→ DATA EXCERPTS
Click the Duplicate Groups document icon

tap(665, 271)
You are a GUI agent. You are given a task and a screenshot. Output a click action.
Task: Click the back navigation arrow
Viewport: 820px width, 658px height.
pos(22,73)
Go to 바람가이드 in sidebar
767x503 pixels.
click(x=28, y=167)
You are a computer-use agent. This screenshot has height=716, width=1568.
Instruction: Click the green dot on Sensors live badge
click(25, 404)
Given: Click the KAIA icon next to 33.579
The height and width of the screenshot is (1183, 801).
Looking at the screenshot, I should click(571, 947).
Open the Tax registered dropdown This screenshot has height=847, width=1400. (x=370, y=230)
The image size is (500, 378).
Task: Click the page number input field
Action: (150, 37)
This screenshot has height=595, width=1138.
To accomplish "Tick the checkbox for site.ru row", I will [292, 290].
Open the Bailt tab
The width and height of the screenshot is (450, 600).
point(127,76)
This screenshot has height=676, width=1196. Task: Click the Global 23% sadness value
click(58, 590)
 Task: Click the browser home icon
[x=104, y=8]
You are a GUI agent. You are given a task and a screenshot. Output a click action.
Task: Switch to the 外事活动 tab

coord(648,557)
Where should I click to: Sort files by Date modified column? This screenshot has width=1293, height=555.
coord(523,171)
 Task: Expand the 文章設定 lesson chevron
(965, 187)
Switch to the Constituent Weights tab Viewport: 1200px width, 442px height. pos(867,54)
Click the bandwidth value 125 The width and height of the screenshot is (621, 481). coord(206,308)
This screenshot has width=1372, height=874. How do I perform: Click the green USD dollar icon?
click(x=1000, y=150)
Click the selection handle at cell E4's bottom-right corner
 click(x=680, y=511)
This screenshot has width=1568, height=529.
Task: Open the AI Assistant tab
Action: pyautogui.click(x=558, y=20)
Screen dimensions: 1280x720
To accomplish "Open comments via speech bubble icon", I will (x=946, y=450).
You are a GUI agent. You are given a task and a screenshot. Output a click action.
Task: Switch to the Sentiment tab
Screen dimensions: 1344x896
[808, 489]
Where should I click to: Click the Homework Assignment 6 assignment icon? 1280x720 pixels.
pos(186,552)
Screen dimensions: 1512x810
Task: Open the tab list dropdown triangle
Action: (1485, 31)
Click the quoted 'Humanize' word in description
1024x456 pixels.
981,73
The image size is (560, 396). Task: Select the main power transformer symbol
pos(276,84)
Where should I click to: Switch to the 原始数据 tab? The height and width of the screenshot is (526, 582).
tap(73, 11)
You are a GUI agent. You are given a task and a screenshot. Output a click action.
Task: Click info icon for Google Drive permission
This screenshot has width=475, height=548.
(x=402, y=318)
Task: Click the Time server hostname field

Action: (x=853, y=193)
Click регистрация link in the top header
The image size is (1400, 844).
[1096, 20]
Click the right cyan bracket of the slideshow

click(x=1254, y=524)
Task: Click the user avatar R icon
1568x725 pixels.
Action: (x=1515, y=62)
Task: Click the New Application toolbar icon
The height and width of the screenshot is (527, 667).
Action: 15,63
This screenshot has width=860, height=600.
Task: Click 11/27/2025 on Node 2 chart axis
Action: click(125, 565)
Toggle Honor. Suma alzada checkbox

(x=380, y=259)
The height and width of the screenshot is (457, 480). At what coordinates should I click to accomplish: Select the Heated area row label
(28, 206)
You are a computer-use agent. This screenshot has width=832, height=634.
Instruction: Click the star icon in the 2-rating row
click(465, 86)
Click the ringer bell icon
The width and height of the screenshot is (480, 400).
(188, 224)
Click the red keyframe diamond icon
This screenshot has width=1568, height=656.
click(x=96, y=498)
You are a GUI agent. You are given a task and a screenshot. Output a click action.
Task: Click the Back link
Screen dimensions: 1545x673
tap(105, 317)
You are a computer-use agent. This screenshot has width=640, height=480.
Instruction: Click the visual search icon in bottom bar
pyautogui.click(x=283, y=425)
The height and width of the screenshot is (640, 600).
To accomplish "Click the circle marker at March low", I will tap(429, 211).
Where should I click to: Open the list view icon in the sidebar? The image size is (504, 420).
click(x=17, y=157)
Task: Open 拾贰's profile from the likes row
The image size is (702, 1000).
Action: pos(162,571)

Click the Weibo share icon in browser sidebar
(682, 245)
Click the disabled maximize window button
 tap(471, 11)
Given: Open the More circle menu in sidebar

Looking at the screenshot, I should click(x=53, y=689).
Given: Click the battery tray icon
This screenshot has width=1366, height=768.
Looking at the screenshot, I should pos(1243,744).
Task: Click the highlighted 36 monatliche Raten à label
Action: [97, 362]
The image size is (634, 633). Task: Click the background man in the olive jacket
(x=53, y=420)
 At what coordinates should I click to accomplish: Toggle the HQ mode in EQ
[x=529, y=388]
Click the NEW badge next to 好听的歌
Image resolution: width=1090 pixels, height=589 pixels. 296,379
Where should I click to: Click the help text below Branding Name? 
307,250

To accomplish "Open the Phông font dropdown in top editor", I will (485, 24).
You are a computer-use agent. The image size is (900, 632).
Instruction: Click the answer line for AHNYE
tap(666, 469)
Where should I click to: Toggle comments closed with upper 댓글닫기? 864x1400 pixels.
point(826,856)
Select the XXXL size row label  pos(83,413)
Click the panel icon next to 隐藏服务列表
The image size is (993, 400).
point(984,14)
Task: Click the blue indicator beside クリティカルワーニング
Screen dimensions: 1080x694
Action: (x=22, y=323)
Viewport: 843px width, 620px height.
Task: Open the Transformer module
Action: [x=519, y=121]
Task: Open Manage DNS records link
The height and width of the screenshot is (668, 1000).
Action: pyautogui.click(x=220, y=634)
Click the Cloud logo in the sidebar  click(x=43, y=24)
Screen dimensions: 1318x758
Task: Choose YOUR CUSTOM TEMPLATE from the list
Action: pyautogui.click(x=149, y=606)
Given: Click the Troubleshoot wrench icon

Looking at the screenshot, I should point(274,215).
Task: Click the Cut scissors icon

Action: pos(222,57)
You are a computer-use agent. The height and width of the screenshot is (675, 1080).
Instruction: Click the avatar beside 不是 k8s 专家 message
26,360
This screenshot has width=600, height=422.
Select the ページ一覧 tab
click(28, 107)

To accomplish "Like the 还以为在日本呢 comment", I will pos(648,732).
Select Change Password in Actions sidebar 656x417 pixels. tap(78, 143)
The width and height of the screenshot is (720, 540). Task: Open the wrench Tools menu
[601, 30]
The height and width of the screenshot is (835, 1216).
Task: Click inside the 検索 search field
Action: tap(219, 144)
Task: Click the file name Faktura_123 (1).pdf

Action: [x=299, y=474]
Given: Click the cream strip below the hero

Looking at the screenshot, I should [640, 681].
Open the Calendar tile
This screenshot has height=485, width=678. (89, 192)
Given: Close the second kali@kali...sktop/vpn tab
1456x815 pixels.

→ WHAT YOU SHOULD DO
If a line in the material above contains "computer", show that line.

→ PROBLEM SOLUTION
You are a computer-use agent. This screenshot has height=716, width=1568.
You are a computer-use agent. This screenshot has width=832, height=634.
You are a computer-use agent. This screenshot has width=640, height=480.
You are a computer-use agent. The image size is (900, 632).
You are a computer-use agent. The height and width of the screenshot is (675, 1080).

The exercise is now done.